Right this moment the only thing about getting older I’m letting myself worry about is what I’m going to do after I leave uni. House, bills, job, driving … complete independence. It’s a scary thought. I like living alone right now. But I don’t have a job – I don’t need one. I’m living in a shared house run by a student accommodation business – it’s not a house with a mortgage or a flat with regular (high) bills. I can’t drive, but I don’t currently need to – I’m terrified to try. Once I can get over that, and make it out the other side alive perhaps the future won’t look so bleak.
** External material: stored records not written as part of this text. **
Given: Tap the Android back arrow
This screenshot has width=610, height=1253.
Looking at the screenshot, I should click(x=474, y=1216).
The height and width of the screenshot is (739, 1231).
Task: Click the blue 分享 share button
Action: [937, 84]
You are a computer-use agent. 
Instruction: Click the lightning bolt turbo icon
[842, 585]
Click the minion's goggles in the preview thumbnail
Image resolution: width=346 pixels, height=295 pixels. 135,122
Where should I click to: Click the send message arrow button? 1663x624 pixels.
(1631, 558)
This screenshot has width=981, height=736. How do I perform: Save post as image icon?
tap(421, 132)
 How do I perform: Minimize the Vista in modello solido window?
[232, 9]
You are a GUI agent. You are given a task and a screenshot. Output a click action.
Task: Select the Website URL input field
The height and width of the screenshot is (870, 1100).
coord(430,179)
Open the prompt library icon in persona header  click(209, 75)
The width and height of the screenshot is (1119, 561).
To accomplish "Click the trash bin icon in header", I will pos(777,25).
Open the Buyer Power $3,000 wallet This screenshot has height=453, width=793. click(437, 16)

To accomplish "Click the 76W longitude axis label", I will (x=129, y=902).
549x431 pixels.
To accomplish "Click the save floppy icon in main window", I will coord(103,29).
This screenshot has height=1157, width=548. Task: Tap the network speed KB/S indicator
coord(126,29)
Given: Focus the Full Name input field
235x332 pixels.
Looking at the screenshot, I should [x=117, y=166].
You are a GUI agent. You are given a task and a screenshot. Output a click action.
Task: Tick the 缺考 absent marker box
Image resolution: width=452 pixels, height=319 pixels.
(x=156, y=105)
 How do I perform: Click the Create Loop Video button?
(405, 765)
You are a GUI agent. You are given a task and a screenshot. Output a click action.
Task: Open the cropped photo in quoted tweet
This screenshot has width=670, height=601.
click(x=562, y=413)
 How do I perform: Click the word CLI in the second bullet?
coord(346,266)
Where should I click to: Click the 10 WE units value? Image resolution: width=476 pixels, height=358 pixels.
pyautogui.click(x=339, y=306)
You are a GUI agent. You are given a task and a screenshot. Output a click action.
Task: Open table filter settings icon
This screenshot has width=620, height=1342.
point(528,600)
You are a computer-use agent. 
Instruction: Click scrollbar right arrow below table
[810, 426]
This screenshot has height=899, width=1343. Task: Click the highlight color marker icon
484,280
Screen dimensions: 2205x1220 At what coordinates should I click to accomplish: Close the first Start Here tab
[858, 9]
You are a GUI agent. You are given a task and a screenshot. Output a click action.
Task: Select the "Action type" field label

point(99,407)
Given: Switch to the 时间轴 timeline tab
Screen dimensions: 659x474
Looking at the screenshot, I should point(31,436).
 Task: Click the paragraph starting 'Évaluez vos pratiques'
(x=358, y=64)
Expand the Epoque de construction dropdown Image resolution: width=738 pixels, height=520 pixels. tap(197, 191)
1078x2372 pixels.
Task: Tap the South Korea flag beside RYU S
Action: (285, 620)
But for now, let’s just think about the immediate future. That’s the only thing I care about. The next year will be big for me: my final year at uni and with it the dissertation, moving house again and meeting more new people, finding out if I can make a go of it with M24. A lot of big things and I can’t afford to focus on the far future with this so close. Perhaps after I’ll be able to worry, but for right this moment all I care about is if I can get my essays in on time and when I’ll get to go to Newquay with M24.